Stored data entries
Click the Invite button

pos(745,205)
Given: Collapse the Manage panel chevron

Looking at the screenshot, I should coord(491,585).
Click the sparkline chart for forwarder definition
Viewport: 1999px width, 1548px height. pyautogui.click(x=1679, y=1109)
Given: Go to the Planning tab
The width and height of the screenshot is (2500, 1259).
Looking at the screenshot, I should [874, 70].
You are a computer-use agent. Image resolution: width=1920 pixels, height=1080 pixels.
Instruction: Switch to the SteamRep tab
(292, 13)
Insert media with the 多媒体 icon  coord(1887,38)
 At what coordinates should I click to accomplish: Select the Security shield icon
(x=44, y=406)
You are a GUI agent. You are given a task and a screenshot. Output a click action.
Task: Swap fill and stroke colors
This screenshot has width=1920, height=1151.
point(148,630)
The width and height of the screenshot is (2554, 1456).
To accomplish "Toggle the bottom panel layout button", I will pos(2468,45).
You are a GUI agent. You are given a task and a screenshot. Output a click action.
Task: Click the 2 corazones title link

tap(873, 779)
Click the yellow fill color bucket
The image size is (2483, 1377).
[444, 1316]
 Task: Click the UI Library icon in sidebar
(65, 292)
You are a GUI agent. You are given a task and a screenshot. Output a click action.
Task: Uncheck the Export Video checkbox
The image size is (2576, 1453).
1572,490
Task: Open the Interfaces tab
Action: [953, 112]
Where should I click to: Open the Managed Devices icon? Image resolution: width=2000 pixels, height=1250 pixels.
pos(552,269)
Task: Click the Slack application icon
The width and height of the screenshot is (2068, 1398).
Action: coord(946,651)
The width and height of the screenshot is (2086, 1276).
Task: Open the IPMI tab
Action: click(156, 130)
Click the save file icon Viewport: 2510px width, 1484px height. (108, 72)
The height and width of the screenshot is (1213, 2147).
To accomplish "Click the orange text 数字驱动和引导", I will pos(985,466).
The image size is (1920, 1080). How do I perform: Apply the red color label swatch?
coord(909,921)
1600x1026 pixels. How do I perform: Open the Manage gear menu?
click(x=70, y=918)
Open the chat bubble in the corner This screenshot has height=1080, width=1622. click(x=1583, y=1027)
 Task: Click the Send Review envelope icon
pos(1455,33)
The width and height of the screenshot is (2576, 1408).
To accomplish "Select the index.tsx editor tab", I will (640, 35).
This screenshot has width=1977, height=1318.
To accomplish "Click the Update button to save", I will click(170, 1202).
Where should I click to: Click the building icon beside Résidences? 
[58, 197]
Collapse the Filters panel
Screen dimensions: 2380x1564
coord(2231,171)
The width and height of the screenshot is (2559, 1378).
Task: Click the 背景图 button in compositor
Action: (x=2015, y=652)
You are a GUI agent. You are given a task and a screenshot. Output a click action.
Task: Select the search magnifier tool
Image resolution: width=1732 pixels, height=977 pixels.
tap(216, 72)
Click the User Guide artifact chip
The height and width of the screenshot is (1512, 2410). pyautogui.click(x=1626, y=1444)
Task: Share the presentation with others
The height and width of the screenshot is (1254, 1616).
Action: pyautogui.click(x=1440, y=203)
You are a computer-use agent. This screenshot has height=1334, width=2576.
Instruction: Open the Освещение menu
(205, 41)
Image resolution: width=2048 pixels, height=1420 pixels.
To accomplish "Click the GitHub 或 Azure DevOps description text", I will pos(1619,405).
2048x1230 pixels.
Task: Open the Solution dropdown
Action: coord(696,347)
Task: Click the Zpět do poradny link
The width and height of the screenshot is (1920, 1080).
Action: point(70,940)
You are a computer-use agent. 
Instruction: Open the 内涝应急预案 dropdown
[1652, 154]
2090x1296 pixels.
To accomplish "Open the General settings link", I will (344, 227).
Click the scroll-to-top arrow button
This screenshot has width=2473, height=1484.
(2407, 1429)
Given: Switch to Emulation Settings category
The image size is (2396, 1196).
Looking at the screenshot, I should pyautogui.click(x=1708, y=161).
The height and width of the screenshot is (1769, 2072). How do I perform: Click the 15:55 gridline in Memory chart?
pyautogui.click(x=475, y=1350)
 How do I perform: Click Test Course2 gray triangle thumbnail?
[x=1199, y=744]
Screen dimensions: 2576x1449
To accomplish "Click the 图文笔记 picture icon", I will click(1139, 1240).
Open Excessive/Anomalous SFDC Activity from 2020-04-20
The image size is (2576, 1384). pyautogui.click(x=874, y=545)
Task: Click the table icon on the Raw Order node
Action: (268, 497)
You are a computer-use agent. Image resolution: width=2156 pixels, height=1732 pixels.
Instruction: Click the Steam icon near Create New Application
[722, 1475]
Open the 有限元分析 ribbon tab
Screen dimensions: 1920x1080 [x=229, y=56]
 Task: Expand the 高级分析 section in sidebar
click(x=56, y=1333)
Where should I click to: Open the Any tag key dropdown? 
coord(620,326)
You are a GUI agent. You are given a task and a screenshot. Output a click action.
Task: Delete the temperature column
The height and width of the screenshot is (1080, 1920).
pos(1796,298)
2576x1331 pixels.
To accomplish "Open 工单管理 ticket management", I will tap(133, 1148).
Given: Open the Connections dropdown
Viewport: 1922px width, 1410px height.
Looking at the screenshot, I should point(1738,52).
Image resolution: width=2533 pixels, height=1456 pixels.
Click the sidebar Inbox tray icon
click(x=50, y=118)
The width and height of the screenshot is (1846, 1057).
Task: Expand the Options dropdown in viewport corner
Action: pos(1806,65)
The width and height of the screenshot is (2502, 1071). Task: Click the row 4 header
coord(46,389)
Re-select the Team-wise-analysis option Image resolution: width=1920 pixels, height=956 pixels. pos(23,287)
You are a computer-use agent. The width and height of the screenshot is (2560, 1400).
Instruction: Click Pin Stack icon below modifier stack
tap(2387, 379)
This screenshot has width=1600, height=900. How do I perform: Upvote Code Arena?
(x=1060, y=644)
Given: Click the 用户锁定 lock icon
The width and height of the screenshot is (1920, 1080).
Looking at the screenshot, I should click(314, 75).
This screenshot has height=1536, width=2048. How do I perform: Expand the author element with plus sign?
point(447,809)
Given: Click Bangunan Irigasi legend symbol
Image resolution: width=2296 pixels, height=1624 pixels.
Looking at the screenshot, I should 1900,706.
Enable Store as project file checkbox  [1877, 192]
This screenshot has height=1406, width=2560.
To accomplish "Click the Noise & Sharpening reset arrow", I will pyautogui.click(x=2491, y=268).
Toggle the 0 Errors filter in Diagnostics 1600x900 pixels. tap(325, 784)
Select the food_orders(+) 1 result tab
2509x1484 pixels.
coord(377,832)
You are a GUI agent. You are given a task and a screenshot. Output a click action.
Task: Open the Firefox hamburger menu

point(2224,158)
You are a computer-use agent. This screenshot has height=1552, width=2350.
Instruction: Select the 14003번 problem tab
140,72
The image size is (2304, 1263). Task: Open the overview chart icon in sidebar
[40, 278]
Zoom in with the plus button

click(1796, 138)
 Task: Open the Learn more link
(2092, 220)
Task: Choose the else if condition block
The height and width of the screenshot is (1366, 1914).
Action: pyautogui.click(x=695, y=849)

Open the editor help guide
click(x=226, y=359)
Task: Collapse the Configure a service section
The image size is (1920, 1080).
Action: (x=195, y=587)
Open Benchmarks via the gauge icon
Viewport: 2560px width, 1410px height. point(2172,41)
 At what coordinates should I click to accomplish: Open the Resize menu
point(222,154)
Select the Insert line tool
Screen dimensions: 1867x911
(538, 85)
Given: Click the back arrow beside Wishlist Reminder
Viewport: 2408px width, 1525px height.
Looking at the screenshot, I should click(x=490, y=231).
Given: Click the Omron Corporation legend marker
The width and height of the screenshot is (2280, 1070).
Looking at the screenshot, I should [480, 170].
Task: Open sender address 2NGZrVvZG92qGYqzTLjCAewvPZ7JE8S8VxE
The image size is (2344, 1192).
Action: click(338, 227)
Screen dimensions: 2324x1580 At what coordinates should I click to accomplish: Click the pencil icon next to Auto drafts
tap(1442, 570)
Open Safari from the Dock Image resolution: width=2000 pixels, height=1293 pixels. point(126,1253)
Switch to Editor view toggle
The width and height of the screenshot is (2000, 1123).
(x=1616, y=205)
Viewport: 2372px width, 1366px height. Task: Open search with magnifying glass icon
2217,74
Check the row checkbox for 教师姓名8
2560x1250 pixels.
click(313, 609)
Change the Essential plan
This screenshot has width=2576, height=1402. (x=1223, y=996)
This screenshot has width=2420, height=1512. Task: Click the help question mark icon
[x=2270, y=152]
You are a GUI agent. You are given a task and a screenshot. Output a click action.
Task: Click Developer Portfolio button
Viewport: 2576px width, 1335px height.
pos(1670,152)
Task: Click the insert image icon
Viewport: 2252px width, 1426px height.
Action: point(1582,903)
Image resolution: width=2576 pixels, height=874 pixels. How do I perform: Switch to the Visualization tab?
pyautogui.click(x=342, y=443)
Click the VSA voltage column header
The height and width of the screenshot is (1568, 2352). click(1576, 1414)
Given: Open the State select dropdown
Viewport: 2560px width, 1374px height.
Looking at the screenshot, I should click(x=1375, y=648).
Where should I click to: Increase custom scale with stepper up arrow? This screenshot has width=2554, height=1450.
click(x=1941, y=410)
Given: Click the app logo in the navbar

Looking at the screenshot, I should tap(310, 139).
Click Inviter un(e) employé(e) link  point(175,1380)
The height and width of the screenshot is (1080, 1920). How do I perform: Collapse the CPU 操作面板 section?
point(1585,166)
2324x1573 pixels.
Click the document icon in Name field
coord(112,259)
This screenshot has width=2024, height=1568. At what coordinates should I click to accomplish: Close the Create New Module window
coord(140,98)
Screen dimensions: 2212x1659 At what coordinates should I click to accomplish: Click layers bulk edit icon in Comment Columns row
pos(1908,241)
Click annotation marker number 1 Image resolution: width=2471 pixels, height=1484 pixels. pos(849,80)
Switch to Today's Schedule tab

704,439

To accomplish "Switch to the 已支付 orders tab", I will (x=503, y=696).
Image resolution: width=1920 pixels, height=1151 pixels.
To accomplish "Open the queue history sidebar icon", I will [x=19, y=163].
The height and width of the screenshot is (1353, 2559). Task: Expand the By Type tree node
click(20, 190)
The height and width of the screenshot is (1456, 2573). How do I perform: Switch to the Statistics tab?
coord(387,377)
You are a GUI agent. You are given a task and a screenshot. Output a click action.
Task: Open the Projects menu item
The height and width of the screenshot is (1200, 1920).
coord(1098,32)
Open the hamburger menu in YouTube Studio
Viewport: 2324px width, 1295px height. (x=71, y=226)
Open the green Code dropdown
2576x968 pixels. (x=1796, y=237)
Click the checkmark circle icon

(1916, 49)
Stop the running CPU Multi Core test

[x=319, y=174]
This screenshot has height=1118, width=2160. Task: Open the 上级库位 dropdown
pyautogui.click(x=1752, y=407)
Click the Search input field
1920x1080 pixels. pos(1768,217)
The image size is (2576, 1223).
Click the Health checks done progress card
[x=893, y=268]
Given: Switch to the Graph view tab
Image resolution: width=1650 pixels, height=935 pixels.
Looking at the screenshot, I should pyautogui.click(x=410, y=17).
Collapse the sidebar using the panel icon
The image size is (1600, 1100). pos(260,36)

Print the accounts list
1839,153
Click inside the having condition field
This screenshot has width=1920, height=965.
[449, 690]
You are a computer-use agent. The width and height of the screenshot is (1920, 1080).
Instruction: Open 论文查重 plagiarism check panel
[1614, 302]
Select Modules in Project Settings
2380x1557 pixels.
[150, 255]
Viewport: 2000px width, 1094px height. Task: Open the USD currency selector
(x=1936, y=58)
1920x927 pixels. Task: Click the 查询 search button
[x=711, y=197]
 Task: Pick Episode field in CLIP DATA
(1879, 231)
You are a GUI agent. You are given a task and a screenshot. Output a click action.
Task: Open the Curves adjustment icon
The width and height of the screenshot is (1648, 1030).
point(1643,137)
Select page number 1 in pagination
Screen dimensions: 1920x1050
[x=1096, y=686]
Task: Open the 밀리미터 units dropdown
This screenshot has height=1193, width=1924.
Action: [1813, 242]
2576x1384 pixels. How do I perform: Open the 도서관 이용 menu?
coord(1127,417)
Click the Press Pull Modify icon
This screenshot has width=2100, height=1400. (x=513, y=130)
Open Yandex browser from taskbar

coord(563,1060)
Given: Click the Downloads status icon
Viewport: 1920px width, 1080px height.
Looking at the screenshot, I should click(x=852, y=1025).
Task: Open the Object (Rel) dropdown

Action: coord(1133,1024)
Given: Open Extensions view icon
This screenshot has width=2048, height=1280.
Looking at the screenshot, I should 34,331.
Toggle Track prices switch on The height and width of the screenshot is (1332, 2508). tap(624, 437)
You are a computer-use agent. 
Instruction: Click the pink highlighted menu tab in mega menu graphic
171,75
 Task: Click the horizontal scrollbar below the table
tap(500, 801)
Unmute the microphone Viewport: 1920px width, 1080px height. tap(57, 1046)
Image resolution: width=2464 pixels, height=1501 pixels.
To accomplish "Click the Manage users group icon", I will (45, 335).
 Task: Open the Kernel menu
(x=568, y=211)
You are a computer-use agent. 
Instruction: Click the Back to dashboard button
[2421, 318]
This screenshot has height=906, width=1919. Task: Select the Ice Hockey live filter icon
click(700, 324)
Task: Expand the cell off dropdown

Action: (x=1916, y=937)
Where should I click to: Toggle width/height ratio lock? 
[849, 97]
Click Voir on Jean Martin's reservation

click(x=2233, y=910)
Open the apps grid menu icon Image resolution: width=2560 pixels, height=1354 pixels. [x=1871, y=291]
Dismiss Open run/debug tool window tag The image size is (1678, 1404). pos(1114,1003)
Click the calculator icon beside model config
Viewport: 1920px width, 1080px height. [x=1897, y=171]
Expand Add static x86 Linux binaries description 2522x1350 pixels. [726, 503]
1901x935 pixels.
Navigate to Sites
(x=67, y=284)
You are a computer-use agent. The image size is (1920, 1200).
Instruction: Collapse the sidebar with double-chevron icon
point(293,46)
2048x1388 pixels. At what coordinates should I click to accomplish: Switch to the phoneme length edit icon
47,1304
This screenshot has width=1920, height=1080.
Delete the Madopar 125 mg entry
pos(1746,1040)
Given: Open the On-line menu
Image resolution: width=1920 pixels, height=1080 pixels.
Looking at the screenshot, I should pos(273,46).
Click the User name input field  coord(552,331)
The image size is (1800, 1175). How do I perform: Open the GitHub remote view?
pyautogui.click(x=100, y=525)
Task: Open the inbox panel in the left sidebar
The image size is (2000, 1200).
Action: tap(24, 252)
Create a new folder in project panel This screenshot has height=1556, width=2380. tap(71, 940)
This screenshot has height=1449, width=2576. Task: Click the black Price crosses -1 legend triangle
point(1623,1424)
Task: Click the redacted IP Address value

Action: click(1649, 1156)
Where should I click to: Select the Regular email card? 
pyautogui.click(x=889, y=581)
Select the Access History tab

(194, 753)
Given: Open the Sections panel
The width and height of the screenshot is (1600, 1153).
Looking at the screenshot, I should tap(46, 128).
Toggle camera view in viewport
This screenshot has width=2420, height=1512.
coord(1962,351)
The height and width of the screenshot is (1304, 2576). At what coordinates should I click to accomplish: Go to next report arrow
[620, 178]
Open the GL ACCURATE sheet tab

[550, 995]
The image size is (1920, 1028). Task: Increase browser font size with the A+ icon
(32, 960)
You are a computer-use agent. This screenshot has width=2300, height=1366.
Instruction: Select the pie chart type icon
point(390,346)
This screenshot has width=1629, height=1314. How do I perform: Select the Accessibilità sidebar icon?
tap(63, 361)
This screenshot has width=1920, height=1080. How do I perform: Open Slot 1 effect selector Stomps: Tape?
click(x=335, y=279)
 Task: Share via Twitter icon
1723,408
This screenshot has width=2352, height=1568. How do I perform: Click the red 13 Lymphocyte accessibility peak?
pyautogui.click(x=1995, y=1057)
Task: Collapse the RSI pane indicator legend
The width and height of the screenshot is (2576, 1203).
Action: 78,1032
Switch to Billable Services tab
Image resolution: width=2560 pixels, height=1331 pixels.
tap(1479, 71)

Task requirements
Return exactly the lines above from the line that has "This screenshot has width=2352, height=1568." through the line that has "Switch to Billable Services tab", inclusive, and nothing else.

Solution to the exercise
This screenshot has width=2352, height=1568. How do I perform: Click the red 13 Lymphocyte accessibility peak?
pyautogui.click(x=1995, y=1057)
Task: Collapse the RSI pane indicator legend
The width and height of the screenshot is (2576, 1203).
Action: 78,1032
Switch to Billable Services tab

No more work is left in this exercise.